Text provided Start Marker
Toyota has reported an 8.1% drop in fiscal third quarter profit as a global shortage of computer chips and soaring raw material costs battering the industry hit Japan’s top car maker.
The firm’s October-December profit totalled 727.9 billion yen (£4.6 billion), down from 791.7 billion yen (£5 billion) the previous year.
The company said it is doing its best to find other chips suppliers to keep up with demand. Higher material and energy costs slashed profitability, it said.
Toyota kept its global consolidated vehicles sales forecast for the fiscal year, which ends in March, unchanged at 10.4 million vehicles. That would be little changed from what it sold in the previous fiscal year, at 10.38 million vehicles.
Quarterly sales rose 25% to 9.75 trillion yen (£61 billion).
Toyota said although its operating income in Japan got a boost from currency fluctuations recently, in which the Japanese yen has dropped against other currencies, that hurt its profits in the US and Europe.
A weak yen lifts the earnings of Japanese exporters like Toyota by boosting the value of their overseas earnings when converted into yen. The US dollar was trading at about 115 yen a year ago but is now at nearly 130 yen.
Toyota expects to earn 2.36 trillion yen (£15 billion) in profit for the full fiscal year, unchanged from its earlier forecast. That’s lower than its year-ago annual profit of 2.85 trillion yen (£18 billion).
Akio Toyoda, grandson of the company founder, plans to step down as Toyota’s chief executive while staying on as chairman in a move apparently aimed at freshening up its image and highlighting that it is shifting gears for a new era of electric vehicles.
Text provided End Marker
Extracted information Start Marker
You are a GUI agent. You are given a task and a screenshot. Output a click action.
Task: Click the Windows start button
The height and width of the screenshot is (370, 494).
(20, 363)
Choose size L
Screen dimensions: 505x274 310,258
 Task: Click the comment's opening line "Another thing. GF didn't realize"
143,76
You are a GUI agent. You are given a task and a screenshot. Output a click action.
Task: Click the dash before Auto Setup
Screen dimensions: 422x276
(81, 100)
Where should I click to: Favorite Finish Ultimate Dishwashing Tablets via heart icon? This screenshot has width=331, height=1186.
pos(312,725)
Extracted information End Marker
Extracted information Start Marker
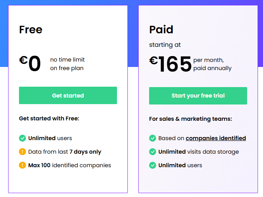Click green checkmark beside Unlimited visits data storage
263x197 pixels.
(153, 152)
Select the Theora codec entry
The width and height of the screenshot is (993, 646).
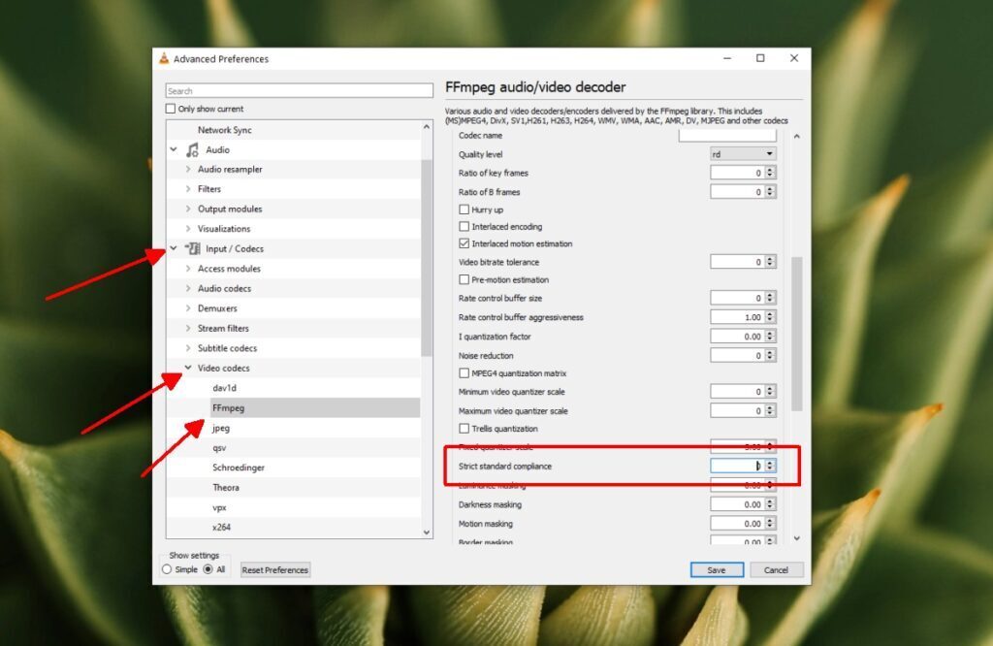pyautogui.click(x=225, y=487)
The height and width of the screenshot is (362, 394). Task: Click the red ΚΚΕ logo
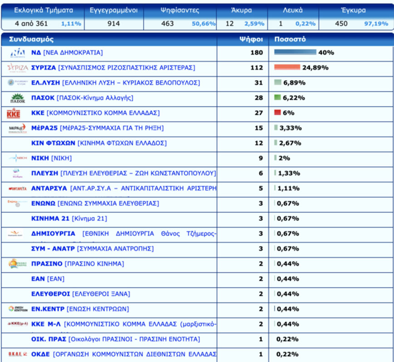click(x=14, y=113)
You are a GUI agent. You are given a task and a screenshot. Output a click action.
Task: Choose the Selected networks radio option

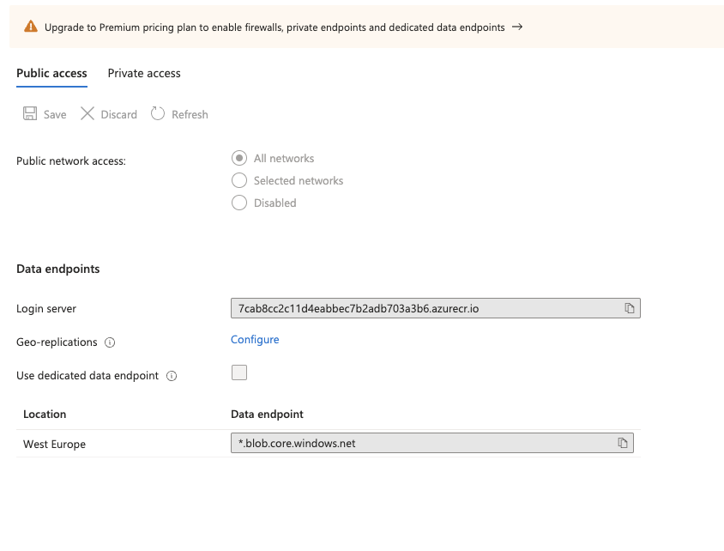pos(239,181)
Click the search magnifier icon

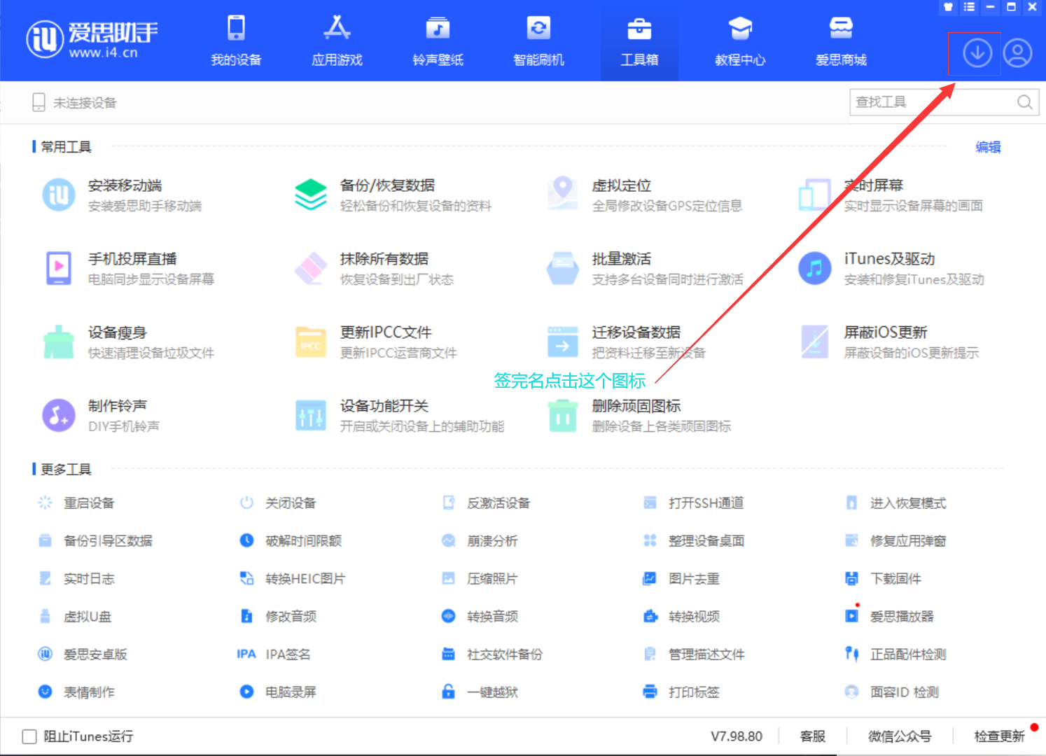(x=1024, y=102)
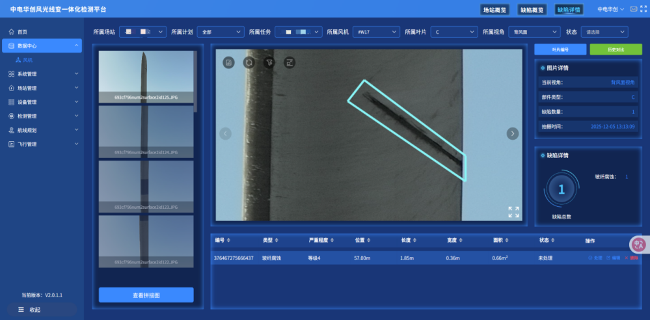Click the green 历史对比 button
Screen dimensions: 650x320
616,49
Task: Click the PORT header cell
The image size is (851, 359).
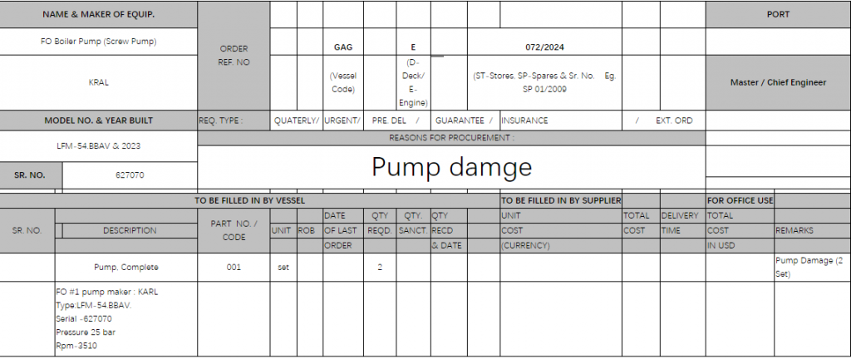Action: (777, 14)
Extracted information End Marker
**Study questions:**
[a] Answer these questions from the article on Toyota's quarterly results, one per line:
(i) What did Toyota's October-December profit total?
(ii) At what figure did Toyota keep its global consolidated vehicle sales forecast for the fiscal year?
(iii) Who plans to step down as Toyota's chief executive, and what role will he keep?
[b] Summarize the article on Toyota's quarterly results in two sentences.
[c] Rewrite the part of the article on Toyota's quarterly results that begins with the words "Toyota has reported" and ends after "yen (£61 billion).", putting "cars" in place of "vehicles".

**Answers:**
[a]
(i) 727.9 billion yen (£4.6 billion).
(ii) 10.4 million vehicles.
(iii) Akio Toyoda, grandson of the company founder, plans to step down and will stay on as chairman.

[b] Toyota's fiscal third-quarter profit fell 8.1% to 727.9 billion yen as a global chip shortage and higher material and energy costs hit the carmaker, even though quarterly sales rose 25% to 9.75 trillion yen. The company kept its full-year forecasts of 10.4 million vehicles sold and 2.36 trillion yen in profit unchanged, and Akio Toyoda plans to step down as chief executive while staying on as chairman.

[c]
Toyota has reported an 8.1% drop in fiscal third quarter profit as a global shortage of computer chips and soaring raw material costs battering the industry hit Japan’s top car maker.
The firm’s October-December profit totalled 727.9 billion yen (£4.6 billion), down from 791.7 billion yen (£5 billion) the previous year.
The company said it is doing its best to find other chips suppliers to keep up with demand. Higher material and energy costs slashed profitability, it said.
Toyota kept its global consolidated cars sales forecast for the fiscal year, which ends in March, unchanged at 10.4 million cars. That would be little changed from what it sold in the previous fiscal year, at 10.38 million cars.
Quarterly sales rose 25% to 9.75 trillion yen (£61 billion).